We should respect artistic traditions more than we should respect most societal traditions, but we shouldn’t revere any tradition so much that we let it stagnate. The distinction between respect and reverence seems to guide Unbound, a collaboration among Dylan Bizhikiins Jennings, Joseph K. Rainey Sr., and Sean Carey: two Ojibwe singers and an indie-famous Eau Claire-based musician.
Jennings and Rainey bring their training and experience as Ojibwe powwow singers, with the concomitant duties both to honor and to serve their tribe and their communities. Carey brings his experience as a key member of Justin Vernon’s Bon Iver and a solo career, under the moniker S. Carey, of sonic layering and chamber-hush vocals.
Because Carey leans toward internal, private music and Jennings and Rainey want to communicate to neighbors as well as to the larger world, Unbound vibrates with constant tension. The title track exemplifies that: Carey and Pieta Brown’s electronically massaged crooning and Stephen Garrington’s heartbeat-mimicking drum programming bring the skirling chants and sepulchral grunts of Jennings and Rainey into shocking, strident relief.

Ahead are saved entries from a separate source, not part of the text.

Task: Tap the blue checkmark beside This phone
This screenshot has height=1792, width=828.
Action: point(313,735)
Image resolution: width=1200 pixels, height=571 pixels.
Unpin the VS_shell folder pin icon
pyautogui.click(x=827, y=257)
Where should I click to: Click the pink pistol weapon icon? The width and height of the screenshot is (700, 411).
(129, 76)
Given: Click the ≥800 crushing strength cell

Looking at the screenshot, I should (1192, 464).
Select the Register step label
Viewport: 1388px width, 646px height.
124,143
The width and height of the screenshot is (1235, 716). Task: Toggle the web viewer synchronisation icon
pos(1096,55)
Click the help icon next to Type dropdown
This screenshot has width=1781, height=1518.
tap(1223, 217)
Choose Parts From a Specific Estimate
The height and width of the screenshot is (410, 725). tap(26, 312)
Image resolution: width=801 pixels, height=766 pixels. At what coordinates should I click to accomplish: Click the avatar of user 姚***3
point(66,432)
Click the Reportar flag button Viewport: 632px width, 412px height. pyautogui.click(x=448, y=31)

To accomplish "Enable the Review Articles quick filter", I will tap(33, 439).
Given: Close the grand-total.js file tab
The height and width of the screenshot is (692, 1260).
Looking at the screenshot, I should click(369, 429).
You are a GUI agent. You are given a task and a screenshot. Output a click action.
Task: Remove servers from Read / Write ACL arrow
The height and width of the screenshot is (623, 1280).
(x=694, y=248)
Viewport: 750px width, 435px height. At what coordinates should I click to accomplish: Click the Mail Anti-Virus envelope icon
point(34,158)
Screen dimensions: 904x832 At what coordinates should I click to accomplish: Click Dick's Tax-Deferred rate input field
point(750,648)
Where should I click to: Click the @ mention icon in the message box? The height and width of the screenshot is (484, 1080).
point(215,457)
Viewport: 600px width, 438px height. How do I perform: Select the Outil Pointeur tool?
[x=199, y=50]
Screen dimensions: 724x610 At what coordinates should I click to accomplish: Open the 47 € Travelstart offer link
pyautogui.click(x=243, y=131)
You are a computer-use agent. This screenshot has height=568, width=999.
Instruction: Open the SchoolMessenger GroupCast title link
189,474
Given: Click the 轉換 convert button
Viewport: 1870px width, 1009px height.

“Nashke!” tilts the weight toward Carey’s softness with two basslines, cautious piano and lead vocal, and an overall production sensibility that feels like a morning fog slowly being blown away by the earthier cries of Rainey and Jennings.
Those two shift the weight in their direction on “Trying to Live,” incorporating a Led Zeppelin-heavy beat as the pace of the protest march that their multitracked voices develop from the supposed resignation of “They don’t want us to live here/We’re just trying to live.”
When the tension abates, there can be a moment like “She’s All We Have,” a ballad of limpid simplicity within which Michael Lewis’s melancholy saxophone enhances Jennings’s plaintive desire for kind treatment of Mother Earth. An open-minded, open-hearted kindness among collaborators unifies modernity and tradition on Unbound.